Di pedalaman pulau Batam, ada sebuah desa yang didiami seorang gadis yatim piatu bernama Mah Bongsu. ia bekerja pada Mah Piah sebagai pembantu rumah tangga. Adapun Mah Piah yang kikir dan serakah mempunyai seorang putri bernama Siti Mayang. Pada suatu hari, ketika Mah Bongsu mencuci pakaian di sungai, seekor ular mendekatinya, Mah Bongsu sangt ketakutan.

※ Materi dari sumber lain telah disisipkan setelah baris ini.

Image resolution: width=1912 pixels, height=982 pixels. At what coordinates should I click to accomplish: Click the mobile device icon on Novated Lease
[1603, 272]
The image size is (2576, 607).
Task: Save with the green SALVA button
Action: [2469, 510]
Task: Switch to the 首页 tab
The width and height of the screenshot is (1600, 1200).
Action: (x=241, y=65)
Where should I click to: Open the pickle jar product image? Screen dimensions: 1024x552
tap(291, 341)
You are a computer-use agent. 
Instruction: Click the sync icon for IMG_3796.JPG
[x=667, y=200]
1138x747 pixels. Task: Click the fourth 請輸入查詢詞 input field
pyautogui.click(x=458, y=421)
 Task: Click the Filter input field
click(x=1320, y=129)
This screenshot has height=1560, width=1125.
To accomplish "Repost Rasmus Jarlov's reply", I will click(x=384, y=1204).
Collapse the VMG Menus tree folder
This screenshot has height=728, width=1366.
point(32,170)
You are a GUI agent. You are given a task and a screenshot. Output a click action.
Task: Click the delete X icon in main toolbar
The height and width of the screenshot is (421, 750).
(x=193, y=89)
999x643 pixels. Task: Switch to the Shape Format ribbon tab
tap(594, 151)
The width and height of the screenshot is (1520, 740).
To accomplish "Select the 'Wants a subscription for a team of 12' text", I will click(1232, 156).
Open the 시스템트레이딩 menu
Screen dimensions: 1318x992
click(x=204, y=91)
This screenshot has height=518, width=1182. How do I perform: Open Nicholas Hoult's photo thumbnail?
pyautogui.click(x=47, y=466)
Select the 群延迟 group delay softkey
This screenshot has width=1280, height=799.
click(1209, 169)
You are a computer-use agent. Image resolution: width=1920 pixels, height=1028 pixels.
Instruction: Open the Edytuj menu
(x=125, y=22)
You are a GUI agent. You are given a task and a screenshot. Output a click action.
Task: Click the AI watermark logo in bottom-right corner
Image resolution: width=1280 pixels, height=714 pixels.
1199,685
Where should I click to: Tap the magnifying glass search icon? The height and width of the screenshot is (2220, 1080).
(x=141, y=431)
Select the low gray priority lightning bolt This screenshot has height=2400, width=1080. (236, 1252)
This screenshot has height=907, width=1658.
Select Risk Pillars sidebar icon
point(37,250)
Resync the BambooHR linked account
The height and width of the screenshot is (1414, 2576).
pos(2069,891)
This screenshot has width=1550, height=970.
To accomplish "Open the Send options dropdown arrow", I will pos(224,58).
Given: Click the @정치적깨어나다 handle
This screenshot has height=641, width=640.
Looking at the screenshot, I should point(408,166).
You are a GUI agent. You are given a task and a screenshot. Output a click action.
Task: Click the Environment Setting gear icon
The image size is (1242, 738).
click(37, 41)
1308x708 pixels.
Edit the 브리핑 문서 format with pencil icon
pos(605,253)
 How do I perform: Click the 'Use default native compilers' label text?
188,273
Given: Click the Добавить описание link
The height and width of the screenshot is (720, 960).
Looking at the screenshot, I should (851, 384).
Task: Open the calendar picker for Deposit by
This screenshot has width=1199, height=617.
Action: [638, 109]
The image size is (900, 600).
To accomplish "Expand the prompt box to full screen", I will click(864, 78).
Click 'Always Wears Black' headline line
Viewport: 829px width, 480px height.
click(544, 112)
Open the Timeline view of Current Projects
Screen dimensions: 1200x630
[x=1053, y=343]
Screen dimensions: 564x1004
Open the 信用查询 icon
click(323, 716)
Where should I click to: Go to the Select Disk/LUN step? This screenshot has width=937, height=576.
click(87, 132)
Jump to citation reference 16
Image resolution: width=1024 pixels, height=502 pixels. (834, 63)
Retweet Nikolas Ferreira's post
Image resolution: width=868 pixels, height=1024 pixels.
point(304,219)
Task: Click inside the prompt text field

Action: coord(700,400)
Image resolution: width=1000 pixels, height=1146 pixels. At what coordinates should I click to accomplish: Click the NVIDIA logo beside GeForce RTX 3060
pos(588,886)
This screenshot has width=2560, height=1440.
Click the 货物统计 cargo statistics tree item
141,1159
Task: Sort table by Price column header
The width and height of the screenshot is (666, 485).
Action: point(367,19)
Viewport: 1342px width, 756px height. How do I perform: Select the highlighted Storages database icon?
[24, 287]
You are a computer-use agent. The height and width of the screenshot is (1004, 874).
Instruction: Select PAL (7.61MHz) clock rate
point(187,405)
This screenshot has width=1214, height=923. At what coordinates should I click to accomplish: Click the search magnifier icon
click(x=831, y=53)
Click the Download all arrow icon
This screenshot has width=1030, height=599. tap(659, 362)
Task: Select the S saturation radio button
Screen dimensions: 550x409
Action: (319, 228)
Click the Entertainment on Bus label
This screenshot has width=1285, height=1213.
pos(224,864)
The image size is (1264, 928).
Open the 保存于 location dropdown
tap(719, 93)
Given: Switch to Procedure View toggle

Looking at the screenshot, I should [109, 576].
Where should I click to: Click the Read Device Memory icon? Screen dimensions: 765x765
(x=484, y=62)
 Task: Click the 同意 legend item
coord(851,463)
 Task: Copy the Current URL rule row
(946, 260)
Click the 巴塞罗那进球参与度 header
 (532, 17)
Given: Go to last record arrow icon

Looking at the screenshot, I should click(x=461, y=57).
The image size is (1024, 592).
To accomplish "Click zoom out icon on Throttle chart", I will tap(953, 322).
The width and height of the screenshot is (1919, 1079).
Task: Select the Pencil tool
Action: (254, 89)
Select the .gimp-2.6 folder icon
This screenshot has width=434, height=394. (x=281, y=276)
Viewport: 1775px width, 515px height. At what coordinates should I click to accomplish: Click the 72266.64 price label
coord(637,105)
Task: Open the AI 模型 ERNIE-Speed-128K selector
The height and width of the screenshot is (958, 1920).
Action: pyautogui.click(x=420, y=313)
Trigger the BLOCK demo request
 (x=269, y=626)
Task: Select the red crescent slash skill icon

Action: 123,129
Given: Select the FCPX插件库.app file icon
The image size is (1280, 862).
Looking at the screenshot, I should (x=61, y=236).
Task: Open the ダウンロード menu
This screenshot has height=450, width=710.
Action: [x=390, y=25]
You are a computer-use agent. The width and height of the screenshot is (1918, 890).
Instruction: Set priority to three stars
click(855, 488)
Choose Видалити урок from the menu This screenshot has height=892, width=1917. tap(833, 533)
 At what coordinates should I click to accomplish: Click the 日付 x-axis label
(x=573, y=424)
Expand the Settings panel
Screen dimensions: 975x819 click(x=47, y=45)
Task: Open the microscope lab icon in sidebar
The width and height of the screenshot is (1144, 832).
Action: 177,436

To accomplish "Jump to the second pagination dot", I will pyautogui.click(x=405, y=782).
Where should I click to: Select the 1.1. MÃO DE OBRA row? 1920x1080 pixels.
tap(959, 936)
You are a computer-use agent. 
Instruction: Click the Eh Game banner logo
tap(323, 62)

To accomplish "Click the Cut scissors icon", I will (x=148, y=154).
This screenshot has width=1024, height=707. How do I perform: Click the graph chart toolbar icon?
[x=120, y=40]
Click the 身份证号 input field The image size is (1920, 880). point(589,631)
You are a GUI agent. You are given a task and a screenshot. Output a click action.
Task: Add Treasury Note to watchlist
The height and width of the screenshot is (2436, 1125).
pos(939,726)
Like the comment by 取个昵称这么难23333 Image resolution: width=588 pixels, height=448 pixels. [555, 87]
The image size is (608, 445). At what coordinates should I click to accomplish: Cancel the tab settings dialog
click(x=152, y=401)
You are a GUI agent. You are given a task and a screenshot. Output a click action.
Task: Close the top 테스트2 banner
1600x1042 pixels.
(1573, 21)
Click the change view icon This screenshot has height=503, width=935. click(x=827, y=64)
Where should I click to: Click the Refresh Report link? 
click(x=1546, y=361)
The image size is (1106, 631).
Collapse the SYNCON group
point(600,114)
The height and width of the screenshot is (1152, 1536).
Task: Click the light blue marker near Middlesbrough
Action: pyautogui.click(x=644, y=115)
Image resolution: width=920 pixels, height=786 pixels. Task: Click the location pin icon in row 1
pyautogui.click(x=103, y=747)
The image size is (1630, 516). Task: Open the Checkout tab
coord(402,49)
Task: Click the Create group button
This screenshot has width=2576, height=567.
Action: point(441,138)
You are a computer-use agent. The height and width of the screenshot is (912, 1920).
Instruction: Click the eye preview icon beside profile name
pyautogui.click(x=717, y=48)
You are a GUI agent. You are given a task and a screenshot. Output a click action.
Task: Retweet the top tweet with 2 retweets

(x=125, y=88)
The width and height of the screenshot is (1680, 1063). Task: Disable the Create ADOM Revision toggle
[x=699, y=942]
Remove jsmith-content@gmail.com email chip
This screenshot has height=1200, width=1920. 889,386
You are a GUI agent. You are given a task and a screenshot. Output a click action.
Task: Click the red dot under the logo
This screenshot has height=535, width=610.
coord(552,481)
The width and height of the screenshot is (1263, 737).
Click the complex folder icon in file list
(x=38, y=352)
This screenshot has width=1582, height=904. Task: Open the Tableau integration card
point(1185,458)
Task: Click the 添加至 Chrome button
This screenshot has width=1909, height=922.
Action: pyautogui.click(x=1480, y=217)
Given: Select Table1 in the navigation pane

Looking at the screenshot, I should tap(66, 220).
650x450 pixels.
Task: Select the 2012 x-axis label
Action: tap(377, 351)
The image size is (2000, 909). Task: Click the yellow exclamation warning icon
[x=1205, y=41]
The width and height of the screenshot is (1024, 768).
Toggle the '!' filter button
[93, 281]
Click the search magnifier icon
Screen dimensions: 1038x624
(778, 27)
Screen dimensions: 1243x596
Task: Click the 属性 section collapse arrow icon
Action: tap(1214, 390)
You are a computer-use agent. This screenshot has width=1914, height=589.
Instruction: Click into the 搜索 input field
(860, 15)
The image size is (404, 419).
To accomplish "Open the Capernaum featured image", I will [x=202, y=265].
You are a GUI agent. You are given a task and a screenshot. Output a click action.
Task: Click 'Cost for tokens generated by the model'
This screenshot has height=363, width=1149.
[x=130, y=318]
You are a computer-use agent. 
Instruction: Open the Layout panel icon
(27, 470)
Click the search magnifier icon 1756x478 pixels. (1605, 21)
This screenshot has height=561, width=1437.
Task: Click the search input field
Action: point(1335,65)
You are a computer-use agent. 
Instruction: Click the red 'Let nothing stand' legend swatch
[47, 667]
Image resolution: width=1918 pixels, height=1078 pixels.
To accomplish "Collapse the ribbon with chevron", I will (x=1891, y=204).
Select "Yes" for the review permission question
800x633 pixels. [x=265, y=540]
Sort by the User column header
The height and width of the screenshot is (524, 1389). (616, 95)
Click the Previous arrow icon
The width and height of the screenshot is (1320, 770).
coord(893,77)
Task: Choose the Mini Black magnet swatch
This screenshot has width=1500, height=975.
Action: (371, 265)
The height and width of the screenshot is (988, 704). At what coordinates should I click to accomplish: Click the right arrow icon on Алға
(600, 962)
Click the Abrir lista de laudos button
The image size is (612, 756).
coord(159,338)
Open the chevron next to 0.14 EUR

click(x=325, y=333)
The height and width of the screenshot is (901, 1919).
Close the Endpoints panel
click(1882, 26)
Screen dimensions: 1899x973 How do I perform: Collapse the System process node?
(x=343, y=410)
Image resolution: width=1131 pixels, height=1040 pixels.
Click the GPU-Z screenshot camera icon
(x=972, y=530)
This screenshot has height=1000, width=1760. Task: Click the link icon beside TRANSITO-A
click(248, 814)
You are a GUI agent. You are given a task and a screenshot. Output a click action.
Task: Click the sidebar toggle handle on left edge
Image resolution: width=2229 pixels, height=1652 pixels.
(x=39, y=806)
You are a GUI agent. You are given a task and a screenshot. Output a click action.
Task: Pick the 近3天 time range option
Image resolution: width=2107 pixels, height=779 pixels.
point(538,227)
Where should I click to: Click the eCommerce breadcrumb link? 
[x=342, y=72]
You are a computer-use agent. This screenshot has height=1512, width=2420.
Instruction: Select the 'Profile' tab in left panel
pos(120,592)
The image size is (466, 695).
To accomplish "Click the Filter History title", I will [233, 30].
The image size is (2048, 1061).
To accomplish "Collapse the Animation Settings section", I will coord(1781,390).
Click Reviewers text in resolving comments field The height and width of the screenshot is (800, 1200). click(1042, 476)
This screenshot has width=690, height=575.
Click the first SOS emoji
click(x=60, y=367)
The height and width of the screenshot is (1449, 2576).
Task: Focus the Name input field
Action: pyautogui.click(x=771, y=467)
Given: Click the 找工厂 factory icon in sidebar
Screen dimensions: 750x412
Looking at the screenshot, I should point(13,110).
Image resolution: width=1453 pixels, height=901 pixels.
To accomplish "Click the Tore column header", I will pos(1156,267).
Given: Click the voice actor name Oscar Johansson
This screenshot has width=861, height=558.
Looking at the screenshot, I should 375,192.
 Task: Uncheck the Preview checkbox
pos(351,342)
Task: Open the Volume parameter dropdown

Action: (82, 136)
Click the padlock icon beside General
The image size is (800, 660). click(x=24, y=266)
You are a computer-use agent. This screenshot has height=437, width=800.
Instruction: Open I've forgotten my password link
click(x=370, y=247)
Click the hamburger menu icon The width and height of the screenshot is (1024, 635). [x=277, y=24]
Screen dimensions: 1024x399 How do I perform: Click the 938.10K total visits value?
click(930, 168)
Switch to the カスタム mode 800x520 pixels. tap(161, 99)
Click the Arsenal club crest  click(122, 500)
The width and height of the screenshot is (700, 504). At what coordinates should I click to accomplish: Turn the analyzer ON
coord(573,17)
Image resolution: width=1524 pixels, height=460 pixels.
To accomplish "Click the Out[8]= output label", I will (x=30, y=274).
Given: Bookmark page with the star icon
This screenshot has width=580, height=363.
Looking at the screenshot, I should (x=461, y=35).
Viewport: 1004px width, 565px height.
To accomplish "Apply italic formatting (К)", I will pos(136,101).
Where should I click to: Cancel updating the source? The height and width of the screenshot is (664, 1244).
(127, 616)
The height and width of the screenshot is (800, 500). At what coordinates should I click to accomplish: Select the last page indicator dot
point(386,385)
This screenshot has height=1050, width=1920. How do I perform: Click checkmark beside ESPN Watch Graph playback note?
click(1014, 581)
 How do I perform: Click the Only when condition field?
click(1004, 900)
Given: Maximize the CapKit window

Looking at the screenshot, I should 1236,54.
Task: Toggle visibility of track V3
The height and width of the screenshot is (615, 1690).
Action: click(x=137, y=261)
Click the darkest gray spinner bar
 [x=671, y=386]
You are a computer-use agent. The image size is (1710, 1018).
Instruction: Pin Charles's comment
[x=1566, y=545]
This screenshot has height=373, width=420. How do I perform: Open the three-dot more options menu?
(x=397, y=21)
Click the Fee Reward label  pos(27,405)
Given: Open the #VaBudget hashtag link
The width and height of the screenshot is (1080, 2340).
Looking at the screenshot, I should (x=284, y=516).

Tetapi ular itu tak menyerang. Ia hanya berenang ke sanake mari sambil menunjukkan luka di punggungnya. Mah Bongsu jatuh kasihan dan memberanikan diri mengambil ular yang kesakitan itu, lulu merawatnya di rumah. Setip kali kulit ularnya terkelupas, Mah Bongsu memunguti dan membakarnya sehingga menimbulkan asap. Jika asap mengarah ke Negeri Singapura, make tiba-tiba terdapat tumpukan emas berlian dan uang. Tetapi apabila asapnya mengarah ke kota Bandar Lampung, datanglah berkodi-kodi kain tapis Lampung. Maka dalam waktu singkat Mah Bongsu menjadi kaya raya. Kekayaan Mah Bongsu membuat orang heran. Namun tak seorang pun merasa dirugikan. Sebaliknya banyak yang diuntungkan karena Mah Bongsu seorang dermawan.
Karena merasa kekayaannya tersaingi, hampir setiap saat Mah Piah dan Siti Mayang mencari tahu rahasia kekayaan Mob Bongsu. Hingga pada suatu malam mereka melihat seekor ular di rumah Mah Bongsu. Dari kulit ular yang terkelupas yang dibakar ternyata mendatangkan harta karun. Keesokan harinya Mah Piah pun berjalan ke hutan, mencari seekor ular. Tak lama, didapatinya seekor ular berbisa. Ular itu di bawanya pulang dan di lepaskan di kamar anaknya. Pikirnya ular itu pastilah akan mendatangkan harta karun. Tetapi di kemudian haru terbukti yang didapati oleh Mah Piah tak lebih dari pada malapetaka. Siti Mayang meninggal karena dipatuk ular berbisa.
Adapun luka ular milik Mah Bongsu sekarang sudah sembuh. Saat Mah Bongsu menghidangkan makanan dan minuman untuk ularnya, tiba-tiba ular itu berkata, “Malam ini antarkan aku ke sungai.” Mah Bongsu menurut saja. Setibanya di sungai, sang ular kembali berkata, “Mah Bongsu, Aku ingin melamarmu menjadi istriku,” Mah Bongsu sangat heran mendengarnya. Tetapi tanpa menunggu jawaban, ular itu segera menanggalkan kulit seluruhnya dan seketika itu juga menjelma menjadi seorang pemuda yang tampan dan gagah. Sedangkan kulitnya menjadi sebuah rumah yang indah. Berdasarkan cerita ini, tempat itu kemudian diberi nama desa “Tiban.” berasal dari kata ketiban, yang artinya kejatuhan rejeki nomplok. Akhir cerita, Mah Bongsu melangsungkan pernikahan dan hidup bahagia bersama pemuda tampan tersebut dan karena sungai itu dipercaya sebagai tempat bertemu jodoh, maka kemudian sungai itu diberi nama “Sungai Jodoh”.